Ho investito tutti i miei guadagni e in particolare i soldi vinti con la borsa di studio, per aprirmi uno studio privato perchè ritengo che all’interno delle strutture pubbliche sia molto più difficile il contatto umano. Io, come psichiatra ci tengo a seguire personalmente i miei pazienti, solo in questo modo posso aiutarli a ritrovare se stessi.
Cosa ricorda della prima visita?
Feci la mia prima visita durante il periodo di specializzazione. Era nel 2000. Fu un’esperienza molto forte, provai una forte emozione, mi vennero quasi i lacrimoni agli occhi ad ascoltare la storia difficile, triste e dolorosa di un ragazzo che aveva dei grossi problemi in famiglia. Ora dopo molti anni è più facile enfatizzare ma provo sempre un forte senso di dolore davanti alla sofferenza.
Quanto incide l’ambiente e la genetica sulle patologie che lei deve curare, sugli attacchi di panico,di ansia?

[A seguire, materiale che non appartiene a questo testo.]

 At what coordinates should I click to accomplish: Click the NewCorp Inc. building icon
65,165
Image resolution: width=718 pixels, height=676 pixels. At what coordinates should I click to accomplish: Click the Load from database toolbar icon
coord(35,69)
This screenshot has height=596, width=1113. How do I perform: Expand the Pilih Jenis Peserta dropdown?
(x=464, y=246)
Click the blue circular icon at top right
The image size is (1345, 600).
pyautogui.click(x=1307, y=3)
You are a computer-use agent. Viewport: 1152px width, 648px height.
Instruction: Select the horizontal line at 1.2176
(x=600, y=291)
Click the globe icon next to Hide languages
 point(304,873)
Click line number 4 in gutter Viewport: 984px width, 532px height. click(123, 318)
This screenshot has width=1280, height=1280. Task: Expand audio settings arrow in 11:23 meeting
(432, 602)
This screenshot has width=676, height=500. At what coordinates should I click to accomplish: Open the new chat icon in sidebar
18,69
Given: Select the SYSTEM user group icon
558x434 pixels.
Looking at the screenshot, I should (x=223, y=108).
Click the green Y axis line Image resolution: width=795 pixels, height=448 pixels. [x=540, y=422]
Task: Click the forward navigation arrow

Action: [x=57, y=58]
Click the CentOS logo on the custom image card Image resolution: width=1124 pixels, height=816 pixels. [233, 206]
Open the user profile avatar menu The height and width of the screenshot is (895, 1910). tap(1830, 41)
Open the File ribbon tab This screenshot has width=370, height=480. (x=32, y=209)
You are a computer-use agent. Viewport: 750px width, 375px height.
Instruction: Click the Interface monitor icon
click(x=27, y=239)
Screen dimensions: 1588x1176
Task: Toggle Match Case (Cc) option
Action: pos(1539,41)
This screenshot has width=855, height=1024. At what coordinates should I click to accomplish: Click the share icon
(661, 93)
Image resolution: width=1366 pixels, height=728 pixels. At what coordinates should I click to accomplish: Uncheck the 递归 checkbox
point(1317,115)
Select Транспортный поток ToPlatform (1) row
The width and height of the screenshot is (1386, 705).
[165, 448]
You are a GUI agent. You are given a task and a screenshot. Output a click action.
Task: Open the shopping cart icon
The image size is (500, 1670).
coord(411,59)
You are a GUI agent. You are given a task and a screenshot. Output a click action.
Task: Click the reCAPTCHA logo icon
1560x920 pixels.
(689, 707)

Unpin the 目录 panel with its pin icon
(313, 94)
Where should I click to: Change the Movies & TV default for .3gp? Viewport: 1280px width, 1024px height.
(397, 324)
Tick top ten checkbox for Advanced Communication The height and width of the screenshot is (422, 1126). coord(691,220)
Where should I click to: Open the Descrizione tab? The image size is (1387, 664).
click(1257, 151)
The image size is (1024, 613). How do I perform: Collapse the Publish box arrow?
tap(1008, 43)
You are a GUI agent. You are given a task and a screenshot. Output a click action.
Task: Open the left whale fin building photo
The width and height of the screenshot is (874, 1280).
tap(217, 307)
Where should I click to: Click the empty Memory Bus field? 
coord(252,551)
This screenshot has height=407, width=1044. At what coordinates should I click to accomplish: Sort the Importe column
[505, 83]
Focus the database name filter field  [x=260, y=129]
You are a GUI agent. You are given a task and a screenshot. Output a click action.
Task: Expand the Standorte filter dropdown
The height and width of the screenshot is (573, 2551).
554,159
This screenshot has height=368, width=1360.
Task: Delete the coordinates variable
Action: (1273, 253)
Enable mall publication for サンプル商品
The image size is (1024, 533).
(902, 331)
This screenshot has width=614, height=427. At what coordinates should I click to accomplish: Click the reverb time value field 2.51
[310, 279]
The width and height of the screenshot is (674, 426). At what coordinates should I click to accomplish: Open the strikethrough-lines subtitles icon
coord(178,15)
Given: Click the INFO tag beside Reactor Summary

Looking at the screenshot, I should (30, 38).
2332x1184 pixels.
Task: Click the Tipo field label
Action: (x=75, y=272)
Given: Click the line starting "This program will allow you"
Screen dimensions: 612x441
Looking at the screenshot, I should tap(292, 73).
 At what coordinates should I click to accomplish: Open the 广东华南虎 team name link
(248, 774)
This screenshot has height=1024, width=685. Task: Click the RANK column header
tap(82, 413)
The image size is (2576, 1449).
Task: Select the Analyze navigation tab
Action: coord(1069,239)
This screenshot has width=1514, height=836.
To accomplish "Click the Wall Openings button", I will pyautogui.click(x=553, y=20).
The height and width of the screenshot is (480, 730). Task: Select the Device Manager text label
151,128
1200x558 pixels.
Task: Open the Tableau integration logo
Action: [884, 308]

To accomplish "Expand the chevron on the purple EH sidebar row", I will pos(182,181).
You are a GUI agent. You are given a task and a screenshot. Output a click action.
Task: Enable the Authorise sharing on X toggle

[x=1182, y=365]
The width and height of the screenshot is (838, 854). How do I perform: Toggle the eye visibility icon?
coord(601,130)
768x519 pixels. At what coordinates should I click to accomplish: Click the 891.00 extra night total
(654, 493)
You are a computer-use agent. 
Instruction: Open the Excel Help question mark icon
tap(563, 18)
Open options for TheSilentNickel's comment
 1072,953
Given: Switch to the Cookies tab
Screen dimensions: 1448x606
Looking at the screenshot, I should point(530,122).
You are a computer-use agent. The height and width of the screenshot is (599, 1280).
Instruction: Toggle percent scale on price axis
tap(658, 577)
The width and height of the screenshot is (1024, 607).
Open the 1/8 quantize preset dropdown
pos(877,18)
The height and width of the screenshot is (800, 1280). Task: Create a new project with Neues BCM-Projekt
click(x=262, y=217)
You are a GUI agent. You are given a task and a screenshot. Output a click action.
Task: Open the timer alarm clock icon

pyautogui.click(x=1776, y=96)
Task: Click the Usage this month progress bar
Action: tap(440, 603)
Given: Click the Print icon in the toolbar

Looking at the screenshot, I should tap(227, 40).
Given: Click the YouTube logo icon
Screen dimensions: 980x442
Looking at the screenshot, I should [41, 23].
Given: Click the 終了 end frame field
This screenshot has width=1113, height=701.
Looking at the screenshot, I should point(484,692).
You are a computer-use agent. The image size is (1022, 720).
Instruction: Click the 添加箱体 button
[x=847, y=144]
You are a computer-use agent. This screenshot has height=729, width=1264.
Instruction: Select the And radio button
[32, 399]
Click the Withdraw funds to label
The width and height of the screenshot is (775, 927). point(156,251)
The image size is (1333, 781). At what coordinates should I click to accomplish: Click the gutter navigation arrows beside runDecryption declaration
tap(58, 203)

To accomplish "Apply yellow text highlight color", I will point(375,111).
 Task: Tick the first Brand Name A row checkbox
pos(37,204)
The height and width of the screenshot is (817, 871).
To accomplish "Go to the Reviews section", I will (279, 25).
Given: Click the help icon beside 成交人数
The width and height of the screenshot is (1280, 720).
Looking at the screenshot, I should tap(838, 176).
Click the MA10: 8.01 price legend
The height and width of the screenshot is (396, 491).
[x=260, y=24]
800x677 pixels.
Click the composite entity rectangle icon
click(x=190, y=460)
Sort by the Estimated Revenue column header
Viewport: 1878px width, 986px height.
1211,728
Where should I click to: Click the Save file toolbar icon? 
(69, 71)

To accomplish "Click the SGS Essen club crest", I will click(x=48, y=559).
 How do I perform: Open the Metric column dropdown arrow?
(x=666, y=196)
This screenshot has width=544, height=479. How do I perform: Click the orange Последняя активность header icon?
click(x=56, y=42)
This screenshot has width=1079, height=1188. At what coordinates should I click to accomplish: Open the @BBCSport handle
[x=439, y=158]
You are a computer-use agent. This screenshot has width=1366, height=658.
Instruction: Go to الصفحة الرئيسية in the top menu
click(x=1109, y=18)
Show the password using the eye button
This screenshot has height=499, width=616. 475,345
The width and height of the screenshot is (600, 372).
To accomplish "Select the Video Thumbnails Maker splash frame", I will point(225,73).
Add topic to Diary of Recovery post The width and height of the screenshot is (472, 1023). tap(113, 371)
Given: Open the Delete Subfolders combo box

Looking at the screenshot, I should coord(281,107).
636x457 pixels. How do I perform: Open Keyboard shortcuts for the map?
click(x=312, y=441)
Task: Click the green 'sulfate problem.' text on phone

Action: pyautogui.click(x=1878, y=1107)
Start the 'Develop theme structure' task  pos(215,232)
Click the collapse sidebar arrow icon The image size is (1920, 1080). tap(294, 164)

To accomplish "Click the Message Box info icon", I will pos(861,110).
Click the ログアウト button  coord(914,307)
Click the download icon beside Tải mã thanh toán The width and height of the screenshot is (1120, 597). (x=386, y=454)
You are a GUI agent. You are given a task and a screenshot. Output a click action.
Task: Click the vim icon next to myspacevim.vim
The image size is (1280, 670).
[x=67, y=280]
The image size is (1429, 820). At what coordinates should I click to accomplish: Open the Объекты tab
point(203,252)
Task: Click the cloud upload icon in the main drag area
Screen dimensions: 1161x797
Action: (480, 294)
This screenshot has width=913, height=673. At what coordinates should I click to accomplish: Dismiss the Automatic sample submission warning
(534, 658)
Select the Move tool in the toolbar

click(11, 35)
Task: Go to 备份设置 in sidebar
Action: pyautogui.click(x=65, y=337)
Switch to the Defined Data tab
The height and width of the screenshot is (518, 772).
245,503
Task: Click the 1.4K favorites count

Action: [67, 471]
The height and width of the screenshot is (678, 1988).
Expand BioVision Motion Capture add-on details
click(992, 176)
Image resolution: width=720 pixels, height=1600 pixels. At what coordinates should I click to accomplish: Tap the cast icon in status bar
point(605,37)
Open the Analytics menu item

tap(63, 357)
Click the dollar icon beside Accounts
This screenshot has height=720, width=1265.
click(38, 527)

C’è sempre una componente genetica e una ambientale. Tutte le nostre abilità sono geneticamente predeterminate poi l’educazione e le esperienze fatte contribuiscono fortemente.
Chi si rivolge a lei?
Tutti ma in particolare le donne. Queste essendo più sensibili sentono maggiormente il bisogno di essere aiutate e non si vergognano né del loro dolore né di chiedere aiuto. Per gli uomini invece, la questione è più complessa. Molti di loro continuano a ritenere che dimostrare la propria sofferenza sia un sintomo di debolezza e quindi tendono a non voler affrontare il dolore, e non si recano da un medico. Quelli che vengono da un psicanalista però, li considero persone veramente eccezionali, sono maturi e vogliono mettersi in gioco. Sono uomini forti e liberi da ogni preconcetto. Elemento fondamentale per poter affrontare al meglio la terapia.
Cosa bisogna fare in primo luogo per affrontare la malattia?
Avere padronanza del proprio corpo aiuta il paziente. La psicoterapia elasticizza la mente, aiuta ad avere e ad utilizzare nuovi strumenti per analizzare e vivere la vita. Porta a una forte introspezione. La forte motivazione alla guarigione aiuta ad affrontare e a risolvere prima il problema, anche se purtroppo, questo può causare molta sofferenza.
I casi più difficili?
I disturbi alimentari dove è molto forte la componente ambientale. In questo caso spesso è indispensabile coinvolgere la famiglia. Mentre per gli ansiosi o i depressi la terapia è più facile. Ma tutti i casi sono talmente differenti fra loro che è molto difficile generalizzare o schematizzare troppo.
Le età?
Molti giovani dai 18 anni, qualche minorenne accompagnato dai genitori per lo più ragazzi e ragazze dai 20 ai 35 anni e qualche adulto otre i 40.
Cosa si sente di suggerire ad altre persone che vogliono intraprendere il suo lavoro?
Il mio lavoro come tanti altri bisogna amarlo molto. Credo che sia fondamentale sapere che ognuno di noi può sbagliare e spesso, dobbiamo accettare la sconfitta e, riconoscere che nonostante il nostro impegno non siamo riusciti ad aiutare i nostri pazienti.